(Saved entries)
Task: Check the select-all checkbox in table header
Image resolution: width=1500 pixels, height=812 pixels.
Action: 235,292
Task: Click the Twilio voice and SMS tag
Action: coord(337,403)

Exercise directions: Find every line above containing the word "Task" and copy each one.

Exercise solution:
Task: Check the select-all checkbox in table header
Task: Click the Twilio voice and SMS tag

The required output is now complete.